How can districts create the flexibility and culture of innovation and continuous improvement often associated with charters with the commitment to serving all students and engaging democratic voice of traditional districts to increase student achievement at scale? This question is at the core of the work happening at four Innovation Schools proposing the formation of an Innovation Zone in Denver, CO, a district at the forefront of portfolio work nationally.

At Empower, we have been working to address this question in Massachusetts. In Springfield we worked with the district, civic and community leaders, and the state to create an autonomous zone of schools overseen by an independent governing body with the goal to improve student achievement rapidly.
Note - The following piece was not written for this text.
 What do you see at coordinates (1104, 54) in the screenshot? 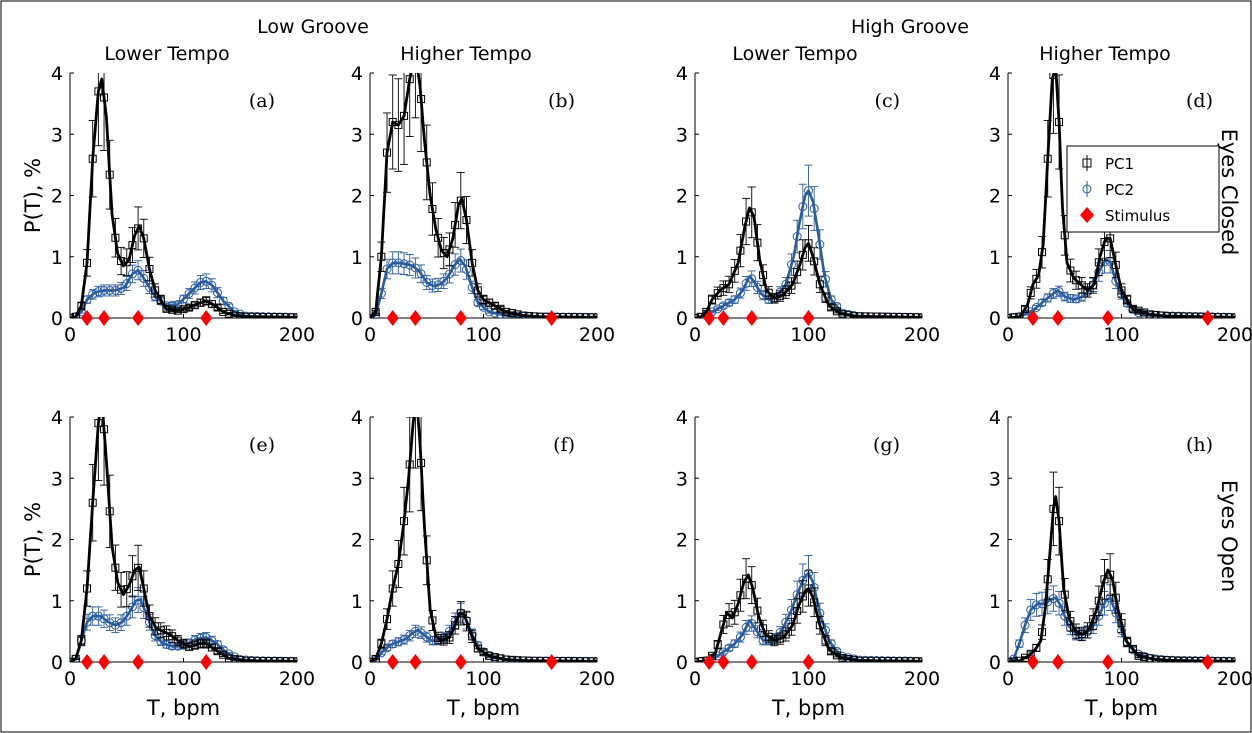
I see `column-label-4: Higher Tempo` at bounding box center [1104, 54].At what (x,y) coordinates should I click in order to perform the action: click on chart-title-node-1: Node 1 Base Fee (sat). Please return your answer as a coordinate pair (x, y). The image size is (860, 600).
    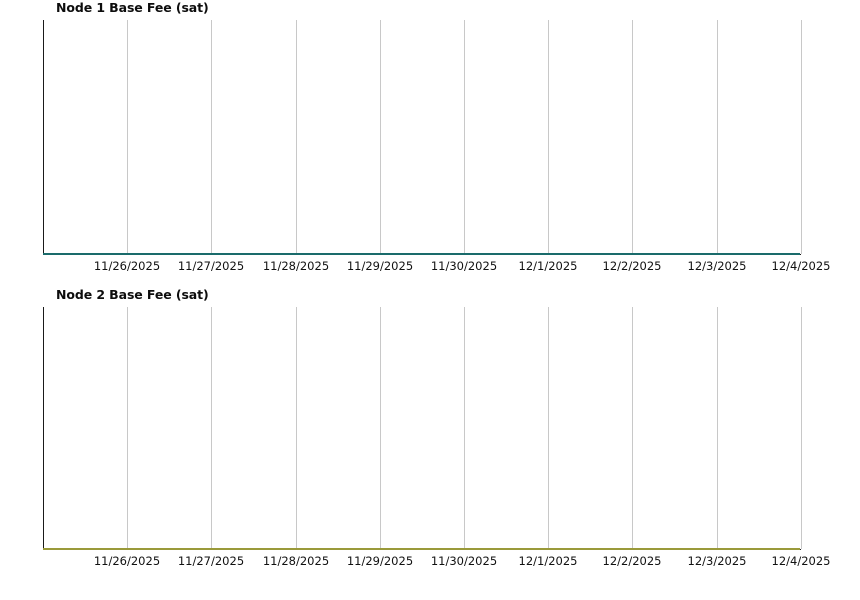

These nine middle schools have flexibility to choose their own curricula, define staffing patterns and own the recruitment and hiring process, design a daily schedule and yearly calendar, and to budget at the school level to make all of these things happen. All of these flexibilities are made possible by a new, cutting edge collective bargaining agreement and in exchange for additional accountability for academic and operational outcomes.

What makes the Denver effort so extraordinary is the zone is being initiated by school leaders with a proven track record of using autonomies well and is supported by a Board of Education that is picking excellence over control. In other places where this kind of work is happening, it is either the district or the state promoting it. While the district and Board of Education is leading the way to grant educators flexibility, we are most encouraged by this group of school leaders taking the initiative to make this bold change in order to improve, not just react or comply with existing policy.